Alternanza scuola lavoro, edilizia scolastica, diritto allo studio: sono i temi principali della mobilitazione lanciata per il 13 ottobre dagli studenti. In migliaia scenderanno nelle piazze di tutta Italia perché, si legge in un comunicato della Rete degli studenti medi, "stanchi di una politica che non li ascolta e per riscrivere i paradigmi di una scuola diversa più equa e giusta".

“Si parla di rilancio del paese, di Pil e di crescita. Il dato che rimane costante è il sottofinanziamento della scuola pubblica – così Giammarco Manfreda, coordinatore nazionale della Rete –. Si va  da un diritto allo studio completamente insoddisfacente, la cui assenza di fronte agli alti costi della scuola, alimenta i tassi di dispersione scolastica, a una condizione mortificata degli studenti che li vede ogni giorno andare a scuola in condizioni di estrema difficoltà e trovarsi in edifici pericolanti e fatiscenti. Vogliamo una scuola gratuita, accessibile a tutti, che ci stimoli nel nostro percorso di crescita e non siamo più disposti a scendere a compromessi”. 

In tutto questo, continua Manfreda "l’alternanza scuola lavoro continua a presentare le criticità che denunciamo da ormai due anni e alle quali il ministero tarda a dare risposte concrete". Gli studenti non sono contrari a questa modalità didattica, ma reclamano un’alternanza scuola lavoro che sia una vera forma di didattica alternativa, di qualità per tutti: "ad oggi continuano a mancare regole che permettano che questo avvenga, criteri che definiscano chi può e chi non può ospitare queste esperienze e siamo stanchi di dover sentire di nostri compagni umiliati in esperienze che di formativi non hanno nulla. Vogliamo subito una Carta dei diritti degli studenti e delle studentesse in alternanza scuola lavoro, siamo già troppo in ritardo”.

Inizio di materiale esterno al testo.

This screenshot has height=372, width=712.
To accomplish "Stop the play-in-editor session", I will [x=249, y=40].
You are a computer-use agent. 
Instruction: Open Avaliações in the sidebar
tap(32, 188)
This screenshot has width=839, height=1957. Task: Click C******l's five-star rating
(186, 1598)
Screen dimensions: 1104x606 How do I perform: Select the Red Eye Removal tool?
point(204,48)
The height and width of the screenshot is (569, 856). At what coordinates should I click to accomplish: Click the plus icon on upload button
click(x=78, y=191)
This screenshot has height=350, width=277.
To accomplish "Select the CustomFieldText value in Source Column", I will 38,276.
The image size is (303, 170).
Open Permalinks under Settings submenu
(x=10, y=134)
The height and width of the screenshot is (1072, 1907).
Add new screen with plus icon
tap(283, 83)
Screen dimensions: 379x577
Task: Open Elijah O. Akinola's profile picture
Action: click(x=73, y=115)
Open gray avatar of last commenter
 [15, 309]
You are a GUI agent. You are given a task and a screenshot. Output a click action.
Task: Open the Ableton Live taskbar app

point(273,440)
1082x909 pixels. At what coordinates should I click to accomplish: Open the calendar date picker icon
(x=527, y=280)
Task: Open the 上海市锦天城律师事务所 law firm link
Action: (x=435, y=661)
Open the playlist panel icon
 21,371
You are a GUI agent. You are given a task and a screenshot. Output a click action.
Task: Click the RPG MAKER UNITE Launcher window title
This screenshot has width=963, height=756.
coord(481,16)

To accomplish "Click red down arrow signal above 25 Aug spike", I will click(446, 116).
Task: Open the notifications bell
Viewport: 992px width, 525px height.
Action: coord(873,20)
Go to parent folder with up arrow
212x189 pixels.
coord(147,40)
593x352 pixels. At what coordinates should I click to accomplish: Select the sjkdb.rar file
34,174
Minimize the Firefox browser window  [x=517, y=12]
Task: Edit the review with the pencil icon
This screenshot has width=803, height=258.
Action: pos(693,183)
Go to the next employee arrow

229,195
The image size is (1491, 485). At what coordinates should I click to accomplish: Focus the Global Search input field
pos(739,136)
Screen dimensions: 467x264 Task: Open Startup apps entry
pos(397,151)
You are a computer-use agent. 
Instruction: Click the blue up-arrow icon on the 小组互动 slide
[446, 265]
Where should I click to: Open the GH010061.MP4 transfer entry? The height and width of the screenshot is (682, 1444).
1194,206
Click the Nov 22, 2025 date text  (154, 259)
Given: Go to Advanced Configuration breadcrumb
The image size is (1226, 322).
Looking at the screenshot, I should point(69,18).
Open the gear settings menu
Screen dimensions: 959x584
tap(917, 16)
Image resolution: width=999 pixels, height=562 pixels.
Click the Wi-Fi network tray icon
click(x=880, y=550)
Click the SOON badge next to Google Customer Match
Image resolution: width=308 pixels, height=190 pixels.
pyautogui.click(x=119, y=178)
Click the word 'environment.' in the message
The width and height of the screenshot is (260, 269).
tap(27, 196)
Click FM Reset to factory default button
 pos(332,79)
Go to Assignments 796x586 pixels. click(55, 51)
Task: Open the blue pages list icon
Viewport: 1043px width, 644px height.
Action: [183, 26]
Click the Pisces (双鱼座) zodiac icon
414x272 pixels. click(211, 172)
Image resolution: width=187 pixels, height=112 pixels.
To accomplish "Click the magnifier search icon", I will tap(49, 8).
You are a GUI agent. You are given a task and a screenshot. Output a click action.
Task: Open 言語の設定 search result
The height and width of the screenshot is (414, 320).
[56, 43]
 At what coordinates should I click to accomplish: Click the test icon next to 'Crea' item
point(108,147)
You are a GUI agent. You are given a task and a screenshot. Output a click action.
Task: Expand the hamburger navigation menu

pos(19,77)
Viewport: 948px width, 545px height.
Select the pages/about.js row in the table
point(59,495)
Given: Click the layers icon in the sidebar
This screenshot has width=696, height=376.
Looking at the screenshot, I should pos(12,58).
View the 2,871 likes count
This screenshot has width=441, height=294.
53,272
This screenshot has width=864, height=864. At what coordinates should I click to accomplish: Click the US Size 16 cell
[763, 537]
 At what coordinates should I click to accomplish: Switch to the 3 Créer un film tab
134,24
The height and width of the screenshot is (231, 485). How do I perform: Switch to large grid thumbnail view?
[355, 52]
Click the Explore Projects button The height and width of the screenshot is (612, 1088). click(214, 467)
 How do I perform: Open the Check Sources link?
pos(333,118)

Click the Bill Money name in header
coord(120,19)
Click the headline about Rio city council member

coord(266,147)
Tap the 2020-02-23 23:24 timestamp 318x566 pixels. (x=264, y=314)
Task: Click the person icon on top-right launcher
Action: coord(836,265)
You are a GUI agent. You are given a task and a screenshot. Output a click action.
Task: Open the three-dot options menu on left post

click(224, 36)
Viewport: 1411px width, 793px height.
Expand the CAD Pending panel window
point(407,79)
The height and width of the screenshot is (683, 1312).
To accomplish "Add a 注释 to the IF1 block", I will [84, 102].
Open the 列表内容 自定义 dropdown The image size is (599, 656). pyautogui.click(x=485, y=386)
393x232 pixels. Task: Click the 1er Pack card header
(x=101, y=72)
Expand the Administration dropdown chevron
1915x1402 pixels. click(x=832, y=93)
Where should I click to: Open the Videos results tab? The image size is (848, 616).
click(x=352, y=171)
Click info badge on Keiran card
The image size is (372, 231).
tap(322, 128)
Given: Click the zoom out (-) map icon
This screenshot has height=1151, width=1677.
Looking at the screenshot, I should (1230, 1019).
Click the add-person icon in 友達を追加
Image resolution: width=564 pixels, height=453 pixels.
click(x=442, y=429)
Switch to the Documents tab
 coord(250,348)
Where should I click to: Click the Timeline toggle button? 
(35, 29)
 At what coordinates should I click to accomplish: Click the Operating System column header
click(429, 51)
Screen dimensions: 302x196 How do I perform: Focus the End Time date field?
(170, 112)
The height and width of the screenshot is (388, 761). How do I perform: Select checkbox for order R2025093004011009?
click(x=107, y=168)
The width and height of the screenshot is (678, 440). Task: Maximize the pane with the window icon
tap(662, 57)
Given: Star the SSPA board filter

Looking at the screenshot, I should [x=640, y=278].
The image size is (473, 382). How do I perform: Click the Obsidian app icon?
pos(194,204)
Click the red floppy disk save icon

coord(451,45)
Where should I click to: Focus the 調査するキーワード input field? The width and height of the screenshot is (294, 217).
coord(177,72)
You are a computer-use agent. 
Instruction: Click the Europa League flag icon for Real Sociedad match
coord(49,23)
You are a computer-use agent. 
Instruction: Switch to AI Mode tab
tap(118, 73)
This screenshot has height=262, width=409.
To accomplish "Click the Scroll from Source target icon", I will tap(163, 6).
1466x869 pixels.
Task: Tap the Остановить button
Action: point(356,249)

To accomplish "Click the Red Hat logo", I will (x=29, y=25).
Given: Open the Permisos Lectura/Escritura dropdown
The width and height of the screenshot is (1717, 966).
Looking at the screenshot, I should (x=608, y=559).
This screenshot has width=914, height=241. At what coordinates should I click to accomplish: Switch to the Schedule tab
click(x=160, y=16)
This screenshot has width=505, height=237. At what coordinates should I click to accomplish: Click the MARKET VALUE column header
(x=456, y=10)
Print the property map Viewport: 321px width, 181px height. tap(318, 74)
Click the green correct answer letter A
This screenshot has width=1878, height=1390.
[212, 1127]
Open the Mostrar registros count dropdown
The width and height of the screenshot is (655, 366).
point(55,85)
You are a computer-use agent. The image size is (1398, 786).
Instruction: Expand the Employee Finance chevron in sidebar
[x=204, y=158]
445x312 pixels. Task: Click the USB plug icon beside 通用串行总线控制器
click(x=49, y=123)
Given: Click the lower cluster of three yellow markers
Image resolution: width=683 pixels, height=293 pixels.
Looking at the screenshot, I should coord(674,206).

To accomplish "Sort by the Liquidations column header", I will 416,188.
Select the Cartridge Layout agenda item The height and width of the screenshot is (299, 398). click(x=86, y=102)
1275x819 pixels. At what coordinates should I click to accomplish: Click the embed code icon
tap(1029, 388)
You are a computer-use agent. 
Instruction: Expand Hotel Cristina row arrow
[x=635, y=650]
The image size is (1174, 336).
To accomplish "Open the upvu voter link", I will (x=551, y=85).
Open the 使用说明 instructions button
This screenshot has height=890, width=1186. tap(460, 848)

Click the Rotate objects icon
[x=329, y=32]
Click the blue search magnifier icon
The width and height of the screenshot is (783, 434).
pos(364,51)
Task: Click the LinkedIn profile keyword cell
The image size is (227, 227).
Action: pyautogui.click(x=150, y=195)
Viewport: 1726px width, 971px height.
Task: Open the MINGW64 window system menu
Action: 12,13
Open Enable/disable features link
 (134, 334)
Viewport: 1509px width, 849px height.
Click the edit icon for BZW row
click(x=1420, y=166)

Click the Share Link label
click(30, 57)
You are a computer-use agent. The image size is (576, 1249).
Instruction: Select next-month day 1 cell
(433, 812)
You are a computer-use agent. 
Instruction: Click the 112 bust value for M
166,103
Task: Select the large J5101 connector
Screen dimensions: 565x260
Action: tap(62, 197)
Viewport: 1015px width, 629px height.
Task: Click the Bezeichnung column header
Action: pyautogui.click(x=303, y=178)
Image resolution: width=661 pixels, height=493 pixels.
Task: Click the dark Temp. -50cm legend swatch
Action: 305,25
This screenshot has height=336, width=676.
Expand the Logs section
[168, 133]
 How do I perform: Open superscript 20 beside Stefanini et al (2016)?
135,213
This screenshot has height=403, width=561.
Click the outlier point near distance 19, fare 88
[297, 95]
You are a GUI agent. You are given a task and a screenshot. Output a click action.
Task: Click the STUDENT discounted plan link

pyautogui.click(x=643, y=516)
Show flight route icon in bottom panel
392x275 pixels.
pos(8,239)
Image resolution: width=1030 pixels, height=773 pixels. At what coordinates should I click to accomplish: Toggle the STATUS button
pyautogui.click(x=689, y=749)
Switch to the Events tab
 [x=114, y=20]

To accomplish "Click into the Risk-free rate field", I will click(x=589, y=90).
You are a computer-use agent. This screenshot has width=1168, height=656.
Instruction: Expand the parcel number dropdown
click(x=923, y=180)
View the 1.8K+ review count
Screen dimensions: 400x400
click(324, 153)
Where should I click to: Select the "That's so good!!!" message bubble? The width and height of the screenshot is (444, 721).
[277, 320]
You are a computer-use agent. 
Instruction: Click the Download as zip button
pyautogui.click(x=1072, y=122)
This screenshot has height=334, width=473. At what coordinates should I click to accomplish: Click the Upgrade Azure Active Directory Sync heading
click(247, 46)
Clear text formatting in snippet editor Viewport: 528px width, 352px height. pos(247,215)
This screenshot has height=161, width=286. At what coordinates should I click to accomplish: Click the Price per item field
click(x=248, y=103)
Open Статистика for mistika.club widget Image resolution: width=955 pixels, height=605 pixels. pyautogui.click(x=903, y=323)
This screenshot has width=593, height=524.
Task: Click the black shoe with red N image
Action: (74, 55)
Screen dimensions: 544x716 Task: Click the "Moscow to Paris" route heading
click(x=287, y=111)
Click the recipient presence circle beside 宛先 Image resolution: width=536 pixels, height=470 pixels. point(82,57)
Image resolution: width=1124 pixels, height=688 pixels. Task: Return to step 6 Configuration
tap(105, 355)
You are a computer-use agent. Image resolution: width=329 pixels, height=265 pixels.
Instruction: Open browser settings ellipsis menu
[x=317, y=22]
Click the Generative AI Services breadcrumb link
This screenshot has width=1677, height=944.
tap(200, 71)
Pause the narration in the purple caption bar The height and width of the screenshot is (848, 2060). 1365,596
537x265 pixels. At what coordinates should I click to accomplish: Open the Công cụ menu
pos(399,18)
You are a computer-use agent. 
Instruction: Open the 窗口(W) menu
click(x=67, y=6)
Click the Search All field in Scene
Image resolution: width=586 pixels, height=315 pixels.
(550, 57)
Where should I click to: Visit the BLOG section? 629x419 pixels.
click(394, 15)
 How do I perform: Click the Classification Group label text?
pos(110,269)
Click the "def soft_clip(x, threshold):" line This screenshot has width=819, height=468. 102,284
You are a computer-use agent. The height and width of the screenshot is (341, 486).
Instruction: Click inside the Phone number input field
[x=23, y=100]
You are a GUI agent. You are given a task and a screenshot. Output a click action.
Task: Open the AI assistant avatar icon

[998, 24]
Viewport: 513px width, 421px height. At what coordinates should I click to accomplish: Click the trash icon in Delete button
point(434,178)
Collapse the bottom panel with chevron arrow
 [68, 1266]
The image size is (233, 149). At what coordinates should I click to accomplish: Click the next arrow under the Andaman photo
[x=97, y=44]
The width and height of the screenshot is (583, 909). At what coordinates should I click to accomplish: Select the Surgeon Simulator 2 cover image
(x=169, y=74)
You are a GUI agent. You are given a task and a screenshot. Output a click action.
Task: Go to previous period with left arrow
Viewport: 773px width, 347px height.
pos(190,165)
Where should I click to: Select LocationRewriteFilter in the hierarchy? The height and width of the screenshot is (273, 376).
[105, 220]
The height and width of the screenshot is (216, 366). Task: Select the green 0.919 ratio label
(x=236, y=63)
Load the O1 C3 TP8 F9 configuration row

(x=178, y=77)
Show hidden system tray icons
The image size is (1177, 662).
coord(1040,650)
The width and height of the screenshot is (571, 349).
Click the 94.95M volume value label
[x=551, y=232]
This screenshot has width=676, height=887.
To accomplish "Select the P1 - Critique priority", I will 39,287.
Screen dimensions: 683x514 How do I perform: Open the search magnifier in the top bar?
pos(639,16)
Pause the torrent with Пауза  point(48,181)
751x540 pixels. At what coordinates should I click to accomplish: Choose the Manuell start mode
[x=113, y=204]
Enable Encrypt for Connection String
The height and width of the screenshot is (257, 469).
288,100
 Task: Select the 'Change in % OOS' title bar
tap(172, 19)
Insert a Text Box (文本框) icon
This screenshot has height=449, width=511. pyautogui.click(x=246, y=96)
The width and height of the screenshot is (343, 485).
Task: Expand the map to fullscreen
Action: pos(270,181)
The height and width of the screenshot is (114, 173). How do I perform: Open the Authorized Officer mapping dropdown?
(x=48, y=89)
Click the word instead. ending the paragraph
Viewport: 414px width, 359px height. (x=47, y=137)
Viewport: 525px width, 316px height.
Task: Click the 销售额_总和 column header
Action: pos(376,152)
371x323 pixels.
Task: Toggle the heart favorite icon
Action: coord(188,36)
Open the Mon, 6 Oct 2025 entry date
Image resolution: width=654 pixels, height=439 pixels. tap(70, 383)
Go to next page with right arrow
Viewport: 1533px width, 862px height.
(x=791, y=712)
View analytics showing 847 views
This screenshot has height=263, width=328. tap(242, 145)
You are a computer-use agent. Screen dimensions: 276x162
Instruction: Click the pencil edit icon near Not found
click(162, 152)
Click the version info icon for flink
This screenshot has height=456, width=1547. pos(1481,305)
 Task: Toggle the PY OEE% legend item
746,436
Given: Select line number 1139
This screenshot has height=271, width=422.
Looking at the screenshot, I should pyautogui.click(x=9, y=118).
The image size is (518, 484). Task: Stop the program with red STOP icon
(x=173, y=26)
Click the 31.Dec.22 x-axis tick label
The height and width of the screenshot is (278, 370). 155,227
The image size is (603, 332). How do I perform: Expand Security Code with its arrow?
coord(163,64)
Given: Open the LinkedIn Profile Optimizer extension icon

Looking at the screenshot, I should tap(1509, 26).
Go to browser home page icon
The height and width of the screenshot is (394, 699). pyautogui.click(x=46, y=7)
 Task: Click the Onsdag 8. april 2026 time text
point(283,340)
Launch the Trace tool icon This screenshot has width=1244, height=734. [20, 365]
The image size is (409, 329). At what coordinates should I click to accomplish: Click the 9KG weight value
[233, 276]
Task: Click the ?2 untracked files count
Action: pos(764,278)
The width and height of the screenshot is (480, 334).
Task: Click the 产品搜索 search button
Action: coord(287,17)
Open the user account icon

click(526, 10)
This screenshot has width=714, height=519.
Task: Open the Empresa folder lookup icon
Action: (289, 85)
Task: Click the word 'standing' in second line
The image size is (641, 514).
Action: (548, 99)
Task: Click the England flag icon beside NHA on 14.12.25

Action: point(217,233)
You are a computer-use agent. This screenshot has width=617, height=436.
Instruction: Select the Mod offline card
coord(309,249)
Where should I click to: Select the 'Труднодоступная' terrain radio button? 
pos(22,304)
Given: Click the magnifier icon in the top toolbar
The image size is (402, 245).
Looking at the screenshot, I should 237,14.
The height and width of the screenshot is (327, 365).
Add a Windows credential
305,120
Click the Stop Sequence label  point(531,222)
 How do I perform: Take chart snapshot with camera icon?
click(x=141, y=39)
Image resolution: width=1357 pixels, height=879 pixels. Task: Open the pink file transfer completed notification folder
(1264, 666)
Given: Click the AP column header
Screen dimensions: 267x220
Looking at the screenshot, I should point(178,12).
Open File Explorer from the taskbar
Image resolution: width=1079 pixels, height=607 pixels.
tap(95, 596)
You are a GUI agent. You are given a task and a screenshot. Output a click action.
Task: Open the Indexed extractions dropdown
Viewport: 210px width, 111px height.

“Vogliamo guardare avanti e ripensare il senso e l’idea di scuola: una scuola dove costruire la società più giusta ed equa di domani, dove educare alla convivenza e all’integrazione, dove combattere le violenze e le ingiustizie che ogni giorno diventano fatti di cronaca. Oggi siamo in piazza anche per i nostri compagni e amici italiani che il nostro stato non riconosce come tali. Siamo in piazza perché tocca a noi cambiare scuola per cambiare questo Paese”, conclude il coordinatore della Rete degli studenti medi.